▶ _WHAT YOU ARE ASKED TO DO_
Write out the entries from the line containing "Click the Japan flag icon in Fubuki row" through the line containing "Open the Learn", exactly as they appear, and nothing else.

▬▬▬

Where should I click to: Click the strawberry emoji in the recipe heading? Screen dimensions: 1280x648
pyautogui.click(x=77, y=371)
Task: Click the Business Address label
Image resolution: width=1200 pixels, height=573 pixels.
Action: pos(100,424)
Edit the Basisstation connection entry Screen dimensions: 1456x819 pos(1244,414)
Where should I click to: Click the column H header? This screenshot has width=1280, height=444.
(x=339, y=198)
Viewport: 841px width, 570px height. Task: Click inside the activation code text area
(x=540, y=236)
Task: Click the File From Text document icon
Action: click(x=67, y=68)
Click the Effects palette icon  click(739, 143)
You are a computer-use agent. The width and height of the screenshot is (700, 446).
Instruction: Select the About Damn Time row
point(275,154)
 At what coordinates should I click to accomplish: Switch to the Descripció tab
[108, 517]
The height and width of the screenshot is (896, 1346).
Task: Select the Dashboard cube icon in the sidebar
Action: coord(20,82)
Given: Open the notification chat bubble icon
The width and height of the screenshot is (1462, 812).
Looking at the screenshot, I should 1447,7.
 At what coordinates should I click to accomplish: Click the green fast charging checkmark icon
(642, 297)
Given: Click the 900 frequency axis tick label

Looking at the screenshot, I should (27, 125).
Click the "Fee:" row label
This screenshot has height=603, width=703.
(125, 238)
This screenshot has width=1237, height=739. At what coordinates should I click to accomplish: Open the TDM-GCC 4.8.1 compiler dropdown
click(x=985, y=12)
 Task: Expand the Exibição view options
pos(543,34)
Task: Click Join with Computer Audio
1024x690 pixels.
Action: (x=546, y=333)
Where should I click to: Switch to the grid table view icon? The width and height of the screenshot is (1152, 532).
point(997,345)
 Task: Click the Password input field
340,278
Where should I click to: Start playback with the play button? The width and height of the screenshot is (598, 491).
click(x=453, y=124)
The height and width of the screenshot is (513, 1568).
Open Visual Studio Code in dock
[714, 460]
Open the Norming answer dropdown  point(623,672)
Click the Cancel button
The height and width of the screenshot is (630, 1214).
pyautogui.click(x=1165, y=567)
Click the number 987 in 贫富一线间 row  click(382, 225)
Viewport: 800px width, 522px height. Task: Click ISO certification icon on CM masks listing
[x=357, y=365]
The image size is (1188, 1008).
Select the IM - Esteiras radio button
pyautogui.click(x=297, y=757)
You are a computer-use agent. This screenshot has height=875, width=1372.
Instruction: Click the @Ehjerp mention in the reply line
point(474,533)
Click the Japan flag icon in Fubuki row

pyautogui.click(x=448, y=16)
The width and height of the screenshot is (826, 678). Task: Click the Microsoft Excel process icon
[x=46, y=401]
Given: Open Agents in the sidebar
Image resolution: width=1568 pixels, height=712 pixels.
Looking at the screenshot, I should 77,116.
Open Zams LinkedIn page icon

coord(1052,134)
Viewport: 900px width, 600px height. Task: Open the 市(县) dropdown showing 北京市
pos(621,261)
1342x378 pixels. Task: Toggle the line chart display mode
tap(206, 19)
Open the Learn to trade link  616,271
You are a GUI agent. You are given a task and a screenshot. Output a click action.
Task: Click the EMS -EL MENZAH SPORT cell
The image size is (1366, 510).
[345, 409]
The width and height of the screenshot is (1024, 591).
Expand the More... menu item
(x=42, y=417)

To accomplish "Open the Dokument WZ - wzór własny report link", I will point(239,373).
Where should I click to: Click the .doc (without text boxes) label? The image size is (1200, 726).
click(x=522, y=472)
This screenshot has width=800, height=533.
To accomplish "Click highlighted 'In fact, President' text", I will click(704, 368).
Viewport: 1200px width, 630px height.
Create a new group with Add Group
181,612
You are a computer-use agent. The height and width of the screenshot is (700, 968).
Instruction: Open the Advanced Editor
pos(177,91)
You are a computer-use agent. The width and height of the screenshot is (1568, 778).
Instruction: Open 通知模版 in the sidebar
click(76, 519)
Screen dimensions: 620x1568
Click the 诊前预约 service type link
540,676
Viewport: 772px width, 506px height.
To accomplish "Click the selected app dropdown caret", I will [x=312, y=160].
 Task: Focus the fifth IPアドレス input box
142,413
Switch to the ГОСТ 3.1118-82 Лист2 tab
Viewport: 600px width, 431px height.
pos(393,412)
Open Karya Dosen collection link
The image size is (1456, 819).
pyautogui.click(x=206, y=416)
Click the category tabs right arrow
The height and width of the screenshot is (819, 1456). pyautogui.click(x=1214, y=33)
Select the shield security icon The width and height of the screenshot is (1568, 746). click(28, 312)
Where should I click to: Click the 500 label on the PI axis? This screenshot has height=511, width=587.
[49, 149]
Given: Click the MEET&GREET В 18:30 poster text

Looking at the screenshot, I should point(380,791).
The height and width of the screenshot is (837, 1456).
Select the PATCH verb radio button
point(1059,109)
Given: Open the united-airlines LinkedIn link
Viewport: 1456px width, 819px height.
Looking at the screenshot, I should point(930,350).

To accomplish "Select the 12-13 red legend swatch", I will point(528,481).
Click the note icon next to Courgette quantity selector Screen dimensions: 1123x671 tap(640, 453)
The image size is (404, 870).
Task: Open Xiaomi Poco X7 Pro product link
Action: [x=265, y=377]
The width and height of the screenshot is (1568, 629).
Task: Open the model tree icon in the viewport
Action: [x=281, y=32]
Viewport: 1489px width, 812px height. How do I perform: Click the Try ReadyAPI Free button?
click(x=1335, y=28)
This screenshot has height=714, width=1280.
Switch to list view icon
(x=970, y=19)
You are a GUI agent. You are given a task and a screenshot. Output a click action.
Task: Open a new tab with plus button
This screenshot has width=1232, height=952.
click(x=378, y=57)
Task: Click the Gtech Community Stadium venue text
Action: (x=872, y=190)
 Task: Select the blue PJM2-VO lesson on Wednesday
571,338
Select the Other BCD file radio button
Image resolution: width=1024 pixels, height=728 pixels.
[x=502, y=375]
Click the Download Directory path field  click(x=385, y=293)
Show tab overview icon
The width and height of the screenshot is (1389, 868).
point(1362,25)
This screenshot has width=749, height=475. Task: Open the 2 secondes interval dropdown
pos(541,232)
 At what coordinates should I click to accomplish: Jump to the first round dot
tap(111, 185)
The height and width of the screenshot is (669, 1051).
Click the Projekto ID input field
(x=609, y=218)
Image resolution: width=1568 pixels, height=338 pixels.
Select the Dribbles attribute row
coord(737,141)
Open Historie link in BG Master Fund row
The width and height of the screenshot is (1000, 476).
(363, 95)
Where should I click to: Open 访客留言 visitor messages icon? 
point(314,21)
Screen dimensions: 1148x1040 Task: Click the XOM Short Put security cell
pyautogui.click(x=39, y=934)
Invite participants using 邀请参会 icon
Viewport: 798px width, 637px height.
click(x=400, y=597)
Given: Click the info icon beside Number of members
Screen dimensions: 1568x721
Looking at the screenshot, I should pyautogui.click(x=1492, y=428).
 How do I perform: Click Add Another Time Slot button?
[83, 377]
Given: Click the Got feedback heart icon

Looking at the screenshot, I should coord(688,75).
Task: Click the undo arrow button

▬▬▬

▶ _SOLUTION FOR THIS EXERCISE_
Click the Japan flag icon in Fubuki row

pyautogui.click(x=448, y=16)
The width and height of the screenshot is (826, 678). Task: Click the Microsoft Excel process icon
[x=46, y=401]
Given: Open Agents in the sidebar
Image resolution: width=1568 pixels, height=712 pixels.
Looking at the screenshot, I should 77,116.
Open Zams LinkedIn page icon

coord(1052,134)
Viewport: 900px width, 600px height. Task: Open the 市(县) dropdown showing 北京市
pos(621,261)
1342x378 pixels. Task: Toggle the line chart display mode
tap(206, 19)
Open the Learn to trade link  616,271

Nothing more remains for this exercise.